# [Data excerpts]
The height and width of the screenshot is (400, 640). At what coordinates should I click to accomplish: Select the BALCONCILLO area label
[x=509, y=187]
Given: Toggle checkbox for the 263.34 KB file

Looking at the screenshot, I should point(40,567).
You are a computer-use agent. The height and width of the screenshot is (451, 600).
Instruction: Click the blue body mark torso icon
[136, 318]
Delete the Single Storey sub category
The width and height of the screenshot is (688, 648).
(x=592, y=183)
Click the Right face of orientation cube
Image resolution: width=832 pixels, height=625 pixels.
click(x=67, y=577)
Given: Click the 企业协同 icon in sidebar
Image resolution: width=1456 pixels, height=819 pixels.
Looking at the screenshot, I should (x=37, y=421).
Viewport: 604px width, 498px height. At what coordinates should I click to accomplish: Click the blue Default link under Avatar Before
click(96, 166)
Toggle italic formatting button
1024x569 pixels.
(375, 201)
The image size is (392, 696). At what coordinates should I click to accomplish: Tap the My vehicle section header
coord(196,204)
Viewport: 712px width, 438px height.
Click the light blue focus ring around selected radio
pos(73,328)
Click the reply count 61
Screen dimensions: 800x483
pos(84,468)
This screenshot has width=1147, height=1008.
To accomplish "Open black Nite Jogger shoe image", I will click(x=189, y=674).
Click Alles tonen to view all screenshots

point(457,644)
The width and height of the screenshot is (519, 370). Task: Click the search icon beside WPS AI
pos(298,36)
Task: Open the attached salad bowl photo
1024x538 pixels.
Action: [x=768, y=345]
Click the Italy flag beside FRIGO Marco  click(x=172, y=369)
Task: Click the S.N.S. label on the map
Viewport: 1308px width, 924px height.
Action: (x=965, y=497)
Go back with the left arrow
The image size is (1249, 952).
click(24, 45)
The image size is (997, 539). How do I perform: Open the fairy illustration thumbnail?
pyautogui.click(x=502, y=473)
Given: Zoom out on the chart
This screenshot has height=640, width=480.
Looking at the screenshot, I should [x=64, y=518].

# [Task details]
Output all entries again exactly; no line may be altered.

# [Exercise result]
The height and width of the screenshot is (400, 640). At what coordinates should I click to accomplish: Select the BALCONCILLO area label
[x=509, y=187]
Given: Toggle checkbox for the 263.34 KB file

Looking at the screenshot, I should point(40,567).
You are a computer-use agent. The height and width of the screenshot is (451, 600).
Instruction: Click the blue body mark torso icon
[136, 318]
Delete the Single Storey sub category
The width and height of the screenshot is (688, 648).
(x=592, y=183)
Click the Right face of orientation cube
Image resolution: width=832 pixels, height=625 pixels.
click(x=67, y=577)
Given: Click the 企业协同 icon in sidebar
Image resolution: width=1456 pixels, height=819 pixels.
Looking at the screenshot, I should (x=37, y=421).
Viewport: 604px width, 498px height. At what coordinates should I click to accomplish: Click the blue Default link under Avatar Before
click(96, 166)
Toggle italic formatting button
1024x569 pixels.
(375, 201)
The image size is (392, 696). At what coordinates should I click to accomplish: Tap the My vehicle section header
coord(196,204)
Viewport: 712px width, 438px height.
Click the light blue focus ring around selected radio
pos(73,328)
Click the reply count 61
Screen dimensions: 800x483
pos(84,468)
This screenshot has width=1147, height=1008.
To accomplish "Open black Nite Jogger shoe image", I will click(x=189, y=674).
Click Alles tonen to view all screenshots

point(457,644)
The width and height of the screenshot is (519, 370). Task: Click the search icon beside WPS AI
pos(298,36)
Task: Open the attached salad bowl photo
1024x538 pixels.
Action: [x=768, y=345]
Click the Italy flag beside FRIGO Marco  click(x=172, y=369)
Task: Click the S.N.S. label on the map
Viewport: 1308px width, 924px height.
Action: (x=965, y=497)
Go back with the left arrow
The image size is (1249, 952).
click(24, 45)
The image size is (997, 539). How do I perform: Open the fairy illustration thumbnail?
pyautogui.click(x=502, y=473)
Given: Zoom out on the chart
This screenshot has height=640, width=480.
Looking at the screenshot, I should [x=64, y=518].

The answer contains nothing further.